Paraphrasing is to offer back in a few words what the talker has said in order to check understanding and communicate your attention. Paraphrasing can be good to help your client to hear what they have said and they know you have heard what they have said. Helps to show you are trying to understand what your client is saying. Why we use this skill?
•To give the talker an opportunity to hear back what they are saying. As it can be very helpful for your client to hear back what they have said. •To check or show that the listener has understood.
It also gives your client confidence that you have listened and heard what they have to say. •To invite further exploration of the talker’s story.
It helps your client maybe feel more confident and open to talk more freely. Example:
It’s been a rough week. I’ve done nothing but argue with my partner, the house has been burgled, there’s bad news from the hospital…at least I got a win on the scratch-card. Listener 1: You got a win on the scratch-card
Listener 2: It’s been a rough week.
Listener 3: You’ve been arguing with your partner
•What do you think of the different listener’s responses? I think listener 2 is a much better response to what the client has said as leaves the story open for the client to decide where they want to go next. •What do the responses say about the listener’s points of view?
Listener 1) is very in appropriate as quite a few bad things gone on for your client. Listener 2) leaves it open for your client to choose what to talk about Listener 3) is also a good thing to say but doesn’t give the client a chance really to decide what they would prefer to talk about. * What other responses can you think of?
Maybe number 2) but also ask client to describe maybe the worst part about the week?
A summary is an overview of what the talker has been talking about during the session. A summary can be used during the session as well as to end the session. Think about the main points of a session and say it back to your client. Summarising really helps letting your client know you are really listening and heard what they have said. Knowing if a silence is that your client is thinking, or gone quiet as maybe a bit lost so you could recap what your client has told you. Re capping can help to start your client talking again. Near the end of a session say to your client you have a few minutes left so let’s summarise and the pick out points, once relayed back ask your client if they would like to add anything else. Why we use this skill?
* To communicate that the listener has heard and understood the content of the session. * To gather important points together.
* To help the talker decide which points they want to talk about in more detail. * To help the talker if they are stuck, going round in circles, confused or if the session needs moving forward.
•Place, time, dates
•Number of sessions
•Confidentiality and limitations
•Supervision and note taking
•Model of counselling used
•Fees and cancellation arrangements
•Out of session contact
Having a contract helps your client to know what’s expected of them, also what is going to happen. Confidentiality and limitations
Offering confidentiality is part of a counsellor’s contract with their clients but there are limits to this at which point further action will be needed. What are the limits?
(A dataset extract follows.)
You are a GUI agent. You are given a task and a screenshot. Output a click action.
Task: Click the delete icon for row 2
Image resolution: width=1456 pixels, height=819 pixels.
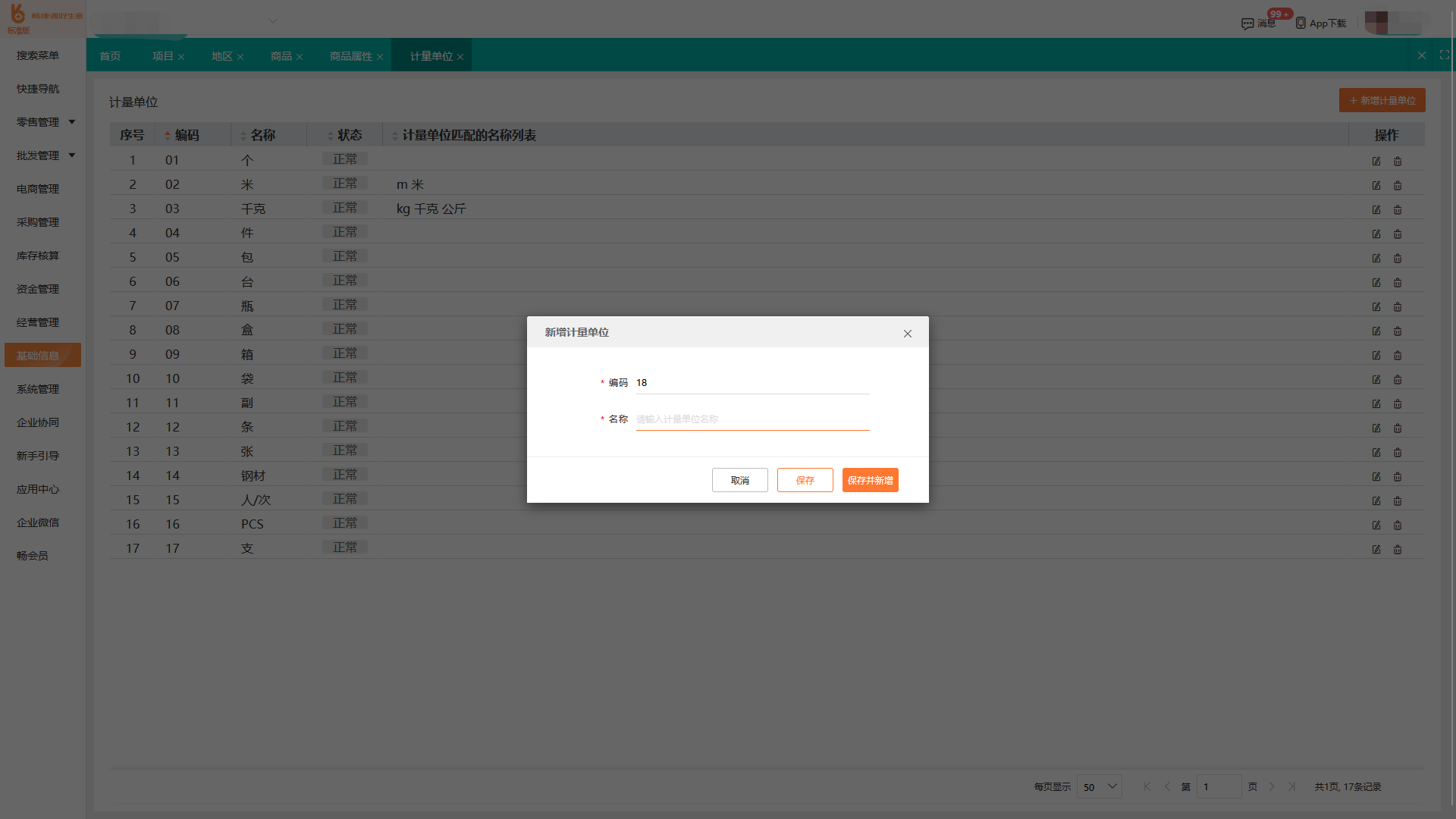1398,185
•At risk – a person, who is deemed to be at risk to self or others, so could be talking about harming his self or others. •Children – any child at risk of abuse, maybe a partner hurting or abusing the child. •Vulnerable persons – vulnerable people at risk of abuse, by client or there partner. •Terrorism Act – there is a terrorism hotline number, for instance if someone said they were taking a bomb to the mall ECT. •If working for an agency you would follow their guidelines around confidentiality. If at any time you hear you client talk about any of the limits you have discussed, you need to make your client aware that you have to break the confidentiality. Other limits include:
•Supervision – client material discussed with a supervisor, although this could be discussed with clients permission about their case but not mention there name. •Note-keeping – brief and factual notes made after each session, as a client has the rights to ask for their notes to see.